Essentially I am creating a Fact Table which holds the Numerator and Denominator for various healthcare Measures per Physician.
Each Measure has a Goal and a Score.
This will serve to populate a Scorecard which each Physician will receive. (In the report, we'll compare the % from Num/Den to the Goal and Score appropriately.)
A Physician has the usual demographic info (Name, Practice Name, etc.) and a Primary Specialty.

Modeling this seems relatively simple as I read up on Dimensions and Facts. The tricky part, which is causing me to stumble, is that there are different types of Scorecards. The Scorecard a Physician receives is dependent upon their Primary Specialty. The Scorecard itself has a subset of Measures.

So it's this relationship between Physician, Scorecard, and Measure that's throwing me off.
Physician to Scorecard is many to one. Scorecard to Measure is many to many.
While we may store some Measurements for some Physicians, they won't be part of the Scorecard report.

Before running into this, I imagined a Dimension for each of the following Quarter, Physician, Measure around the Fact Table for Measurements (Num and Denom).
Now I need help working in the Scorecard with its relationships in mind. Maybe I'm over-thinking, maybe I haven't come across the complexity in my reading, but any help would be appreciated!

Thank you in advance!
Joe

nick_white Tue Aug 26, 2014 9:03 am

If you have a many-to-many relationship between Dimensions then the solution is probably to implement a bridge table.
So in your case you'd create a Scorecard Dimension and then a bridge table that relates Measures to Scorecards

Regards

avgjoe Tue Aug 26, 2014 9:39 am

But the Measurement Fact Table holds information about Measures, not Scorecards.

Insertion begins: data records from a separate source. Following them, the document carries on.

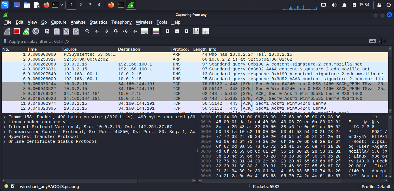The height and width of the screenshot is (191, 394).
Task: Jump to the first packet icon
Action: 125,31
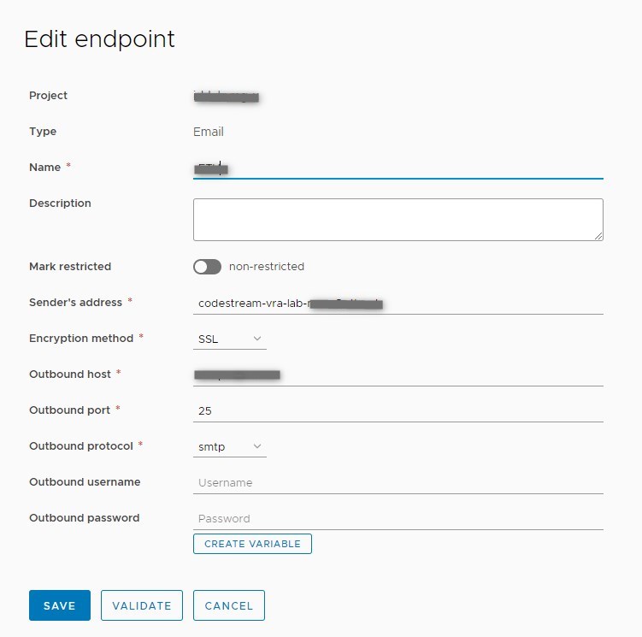Click the non-restricted label text

pyautogui.click(x=267, y=267)
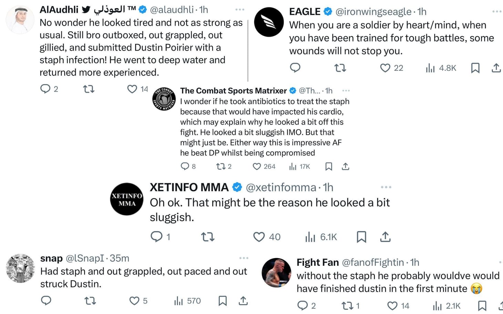Retweet EAGLE's tweet

pyautogui.click(x=340, y=68)
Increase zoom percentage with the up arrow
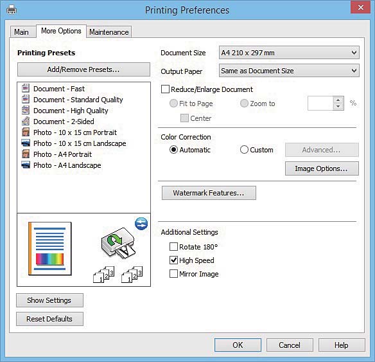This screenshot has height=362, width=375. click(338, 100)
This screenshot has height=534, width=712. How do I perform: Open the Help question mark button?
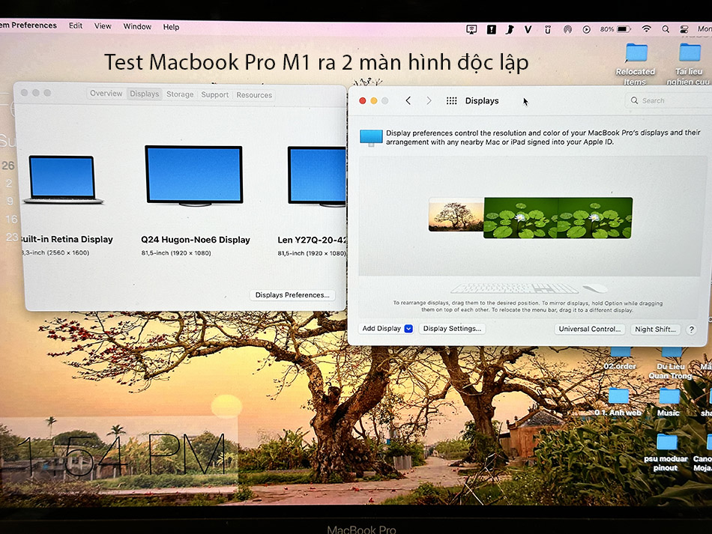[691, 330]
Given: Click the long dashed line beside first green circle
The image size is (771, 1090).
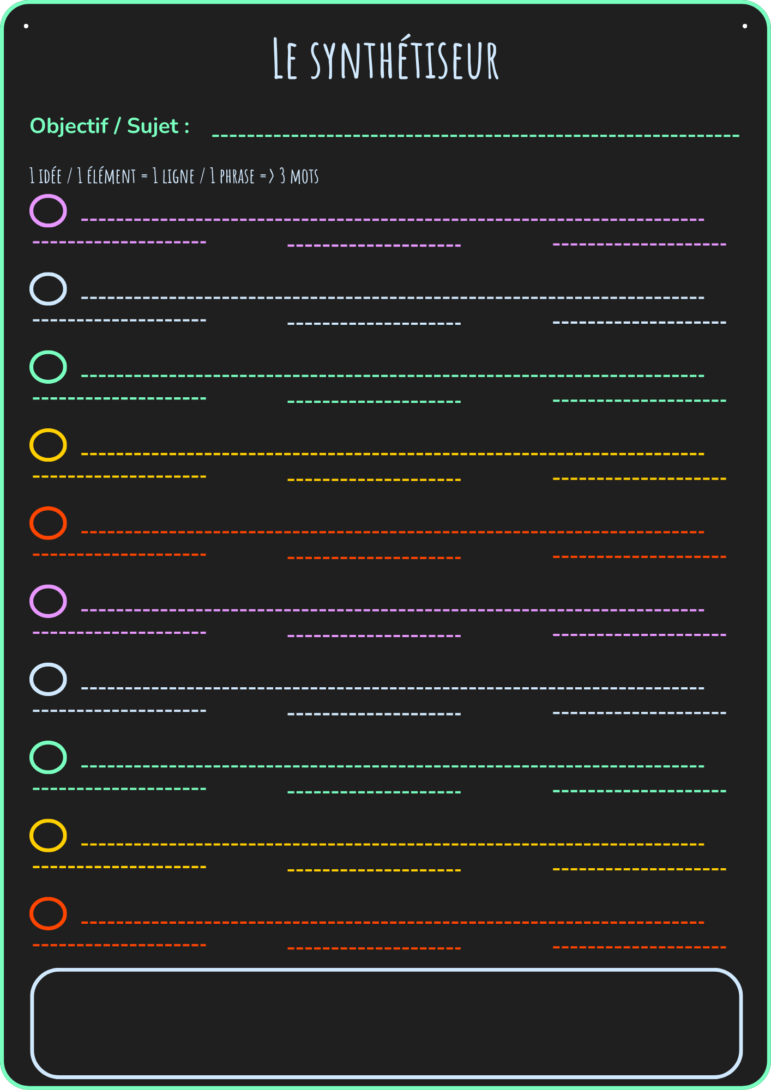Looking at the screenshot, I should [393, 376].
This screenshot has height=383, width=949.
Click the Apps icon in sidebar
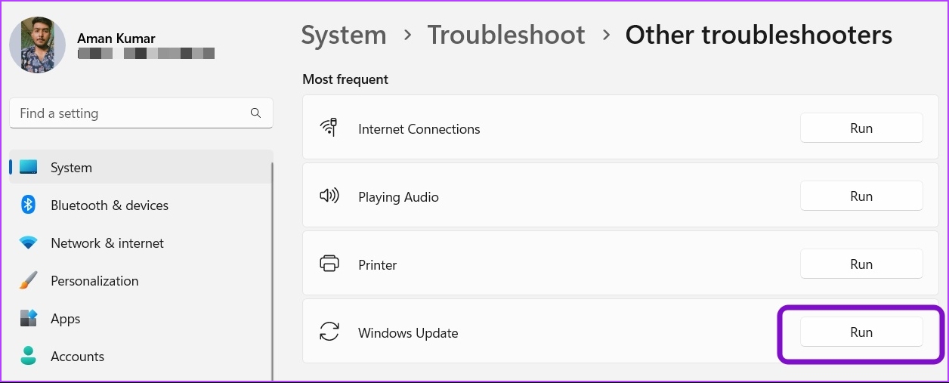(29, 318)
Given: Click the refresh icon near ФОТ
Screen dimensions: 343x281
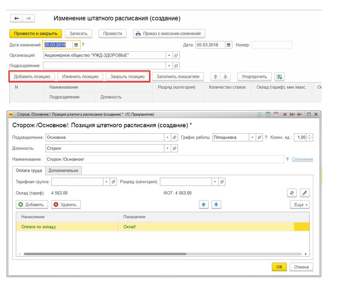Looking at the screenshot, I should (x=291, y=193).
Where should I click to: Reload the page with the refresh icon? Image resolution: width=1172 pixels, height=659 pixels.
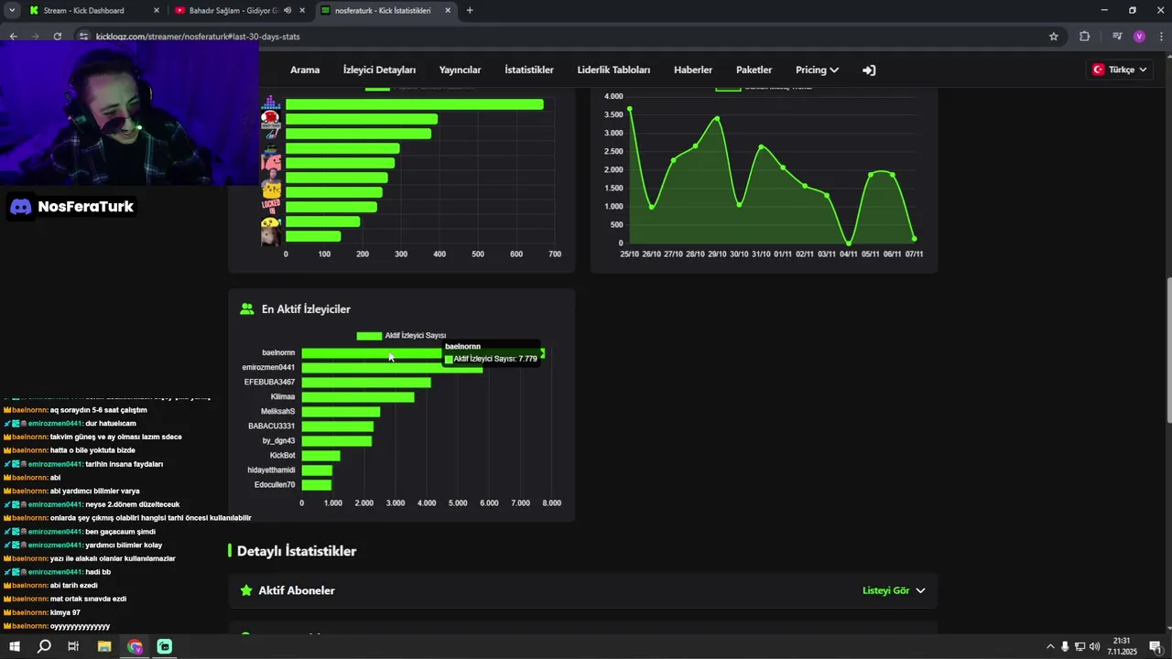(58, 37)
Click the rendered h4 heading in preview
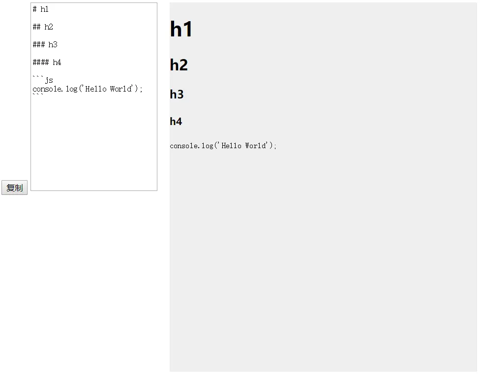 click(176, 121)
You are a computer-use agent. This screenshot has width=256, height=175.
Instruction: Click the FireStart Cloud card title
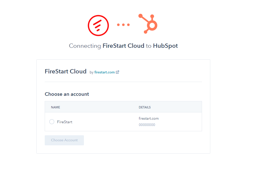click(66, 71)
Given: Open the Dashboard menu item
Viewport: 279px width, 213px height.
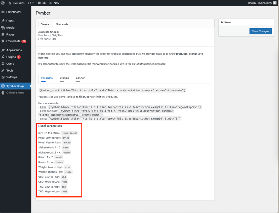Looking at the screenshot, I should click(x=13, y=12).
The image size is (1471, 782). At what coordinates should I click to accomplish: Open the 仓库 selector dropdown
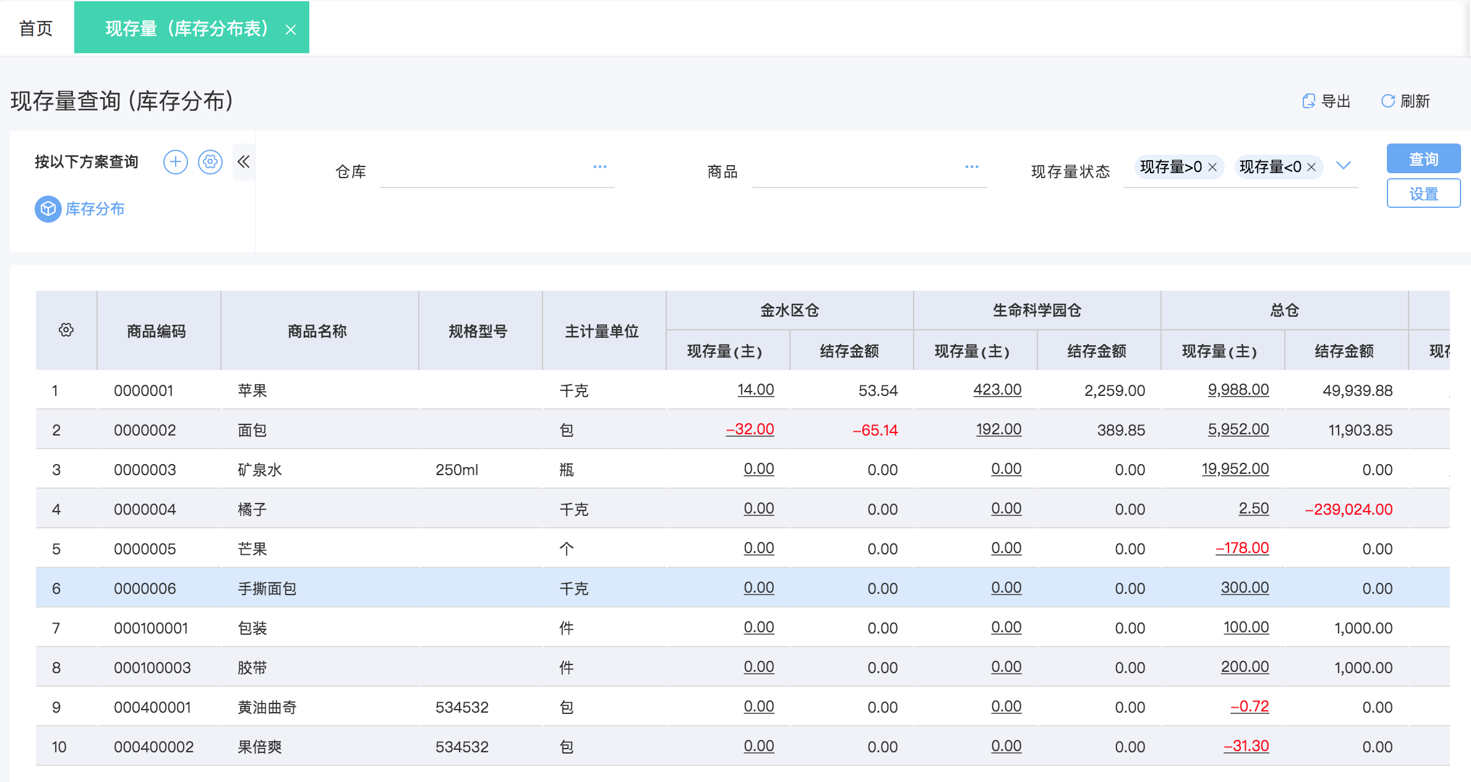pos(601,165)

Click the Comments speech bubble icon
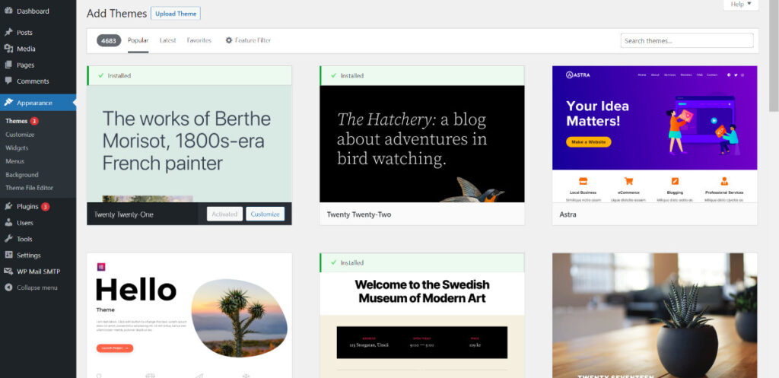[8, 81]
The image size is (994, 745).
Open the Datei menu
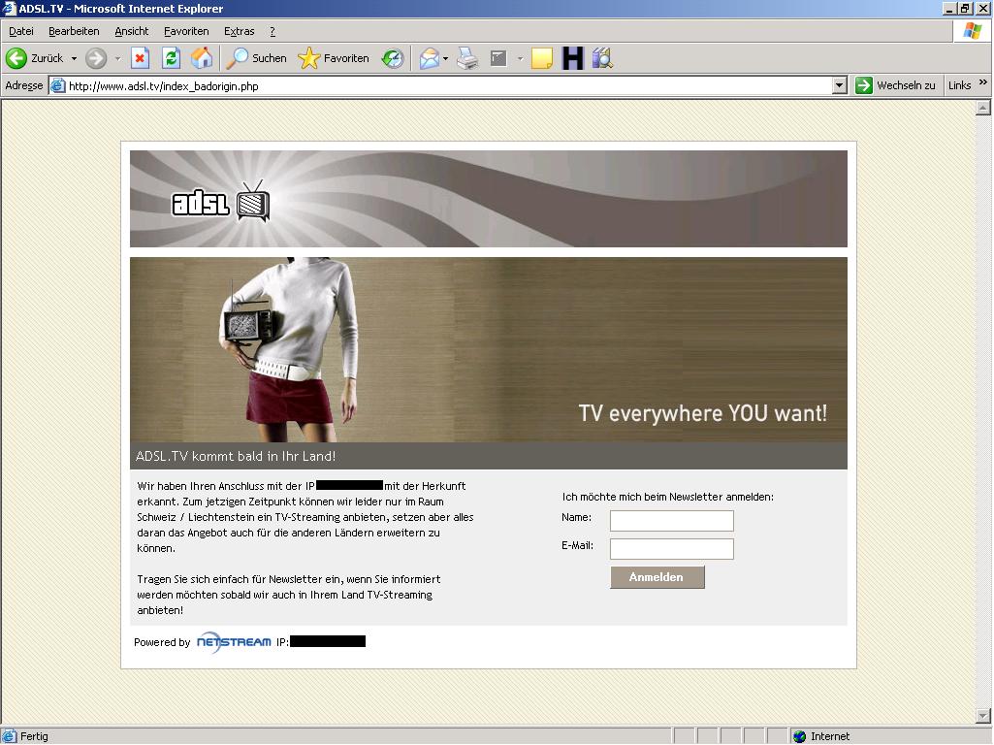point(20,31)
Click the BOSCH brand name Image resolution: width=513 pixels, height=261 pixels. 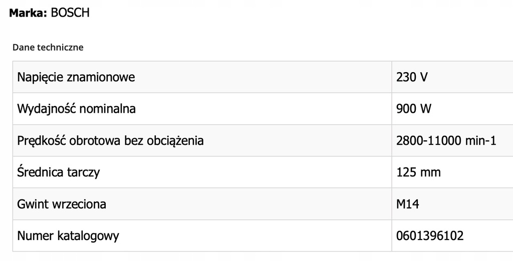pyautogui.click(x=70, y=13)
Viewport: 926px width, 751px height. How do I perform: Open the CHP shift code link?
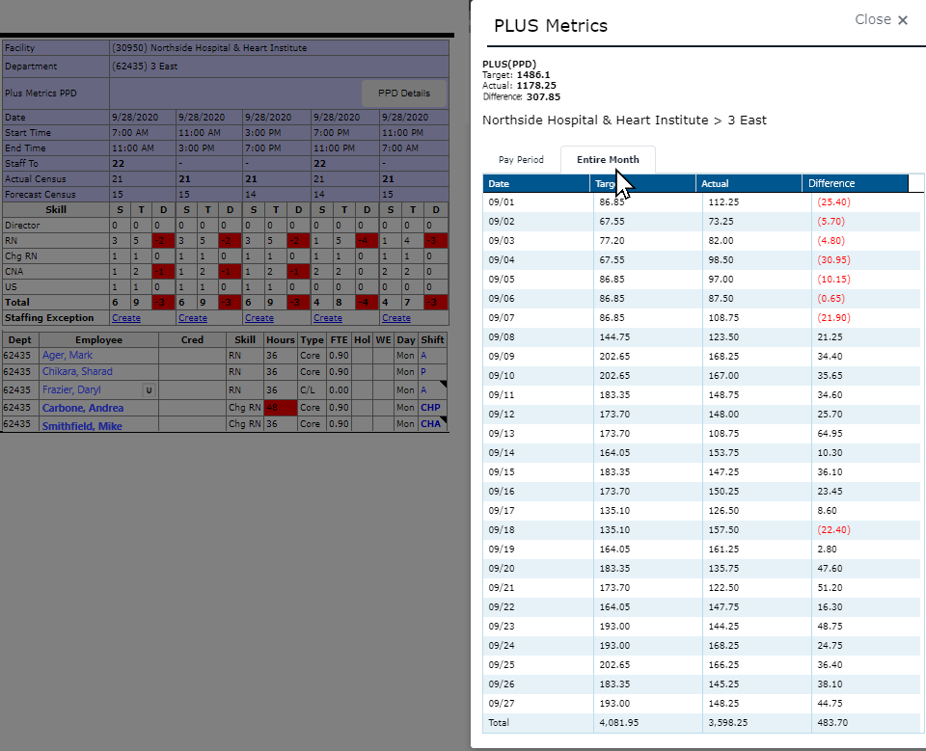pos(429,408)
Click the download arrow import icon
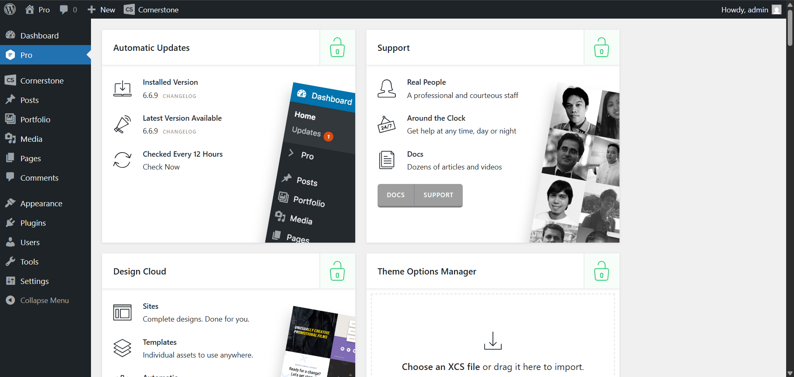 point(493,341)
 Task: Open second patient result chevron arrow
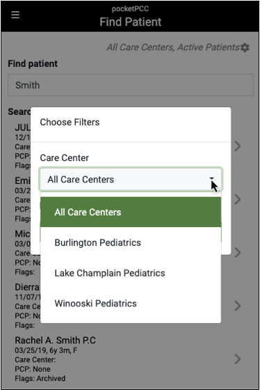pyautogui.click(x=238, y=199)
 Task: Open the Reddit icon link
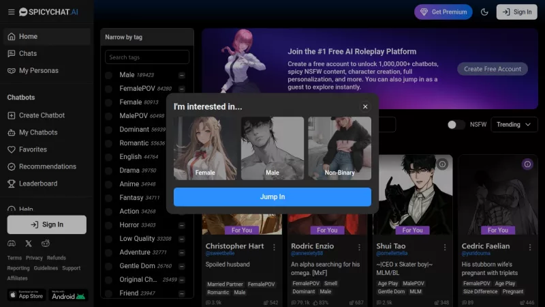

Not sure how a bridge helps accomplish this.

BoxesAndLines Tue Aug 26, 2014 9:55 am

Isn't a scorecard just a report? If so, why would you try to model it?

nick_white Tue Aug 26, 2014 10:05 am

avgjoe wrote:But the Measurement Fact Table holds information about Measures, not Scorecards. Not sure how a bridge helps accomplish this.

Sorry, I was assuming that a Physician could get many different scorecards; if they can...
The joins would be from your fact table to your Measures Dim to the Bridge to the Scorecard Dim.
If you want to report on a particular Scorecard then you would constrain your query to the appropriate Scorecard record, this would in turn only give you the measures related to that Scorecard and therefore only the Facts related to it.
Obviously you can also constrain by any other dimension e.g. The measures for a particular Scorecard for a particular Physician

If a Physician can only get one type of Scorecard, and will only be given measures relevant to that Scorecard then isn't the Scorecard just an attribute of the Physician?

Regards,

avgjoe Tue Aug 26, 2014 10:22 am

Yes, a Physician would only have one Scorecard. If I follow the line of thought that Scorecard is just a report, then the report itself would be responsible to use the Physician attribute Scorecard to determine which Measures to use, correct? Which would require lots of coding in the report.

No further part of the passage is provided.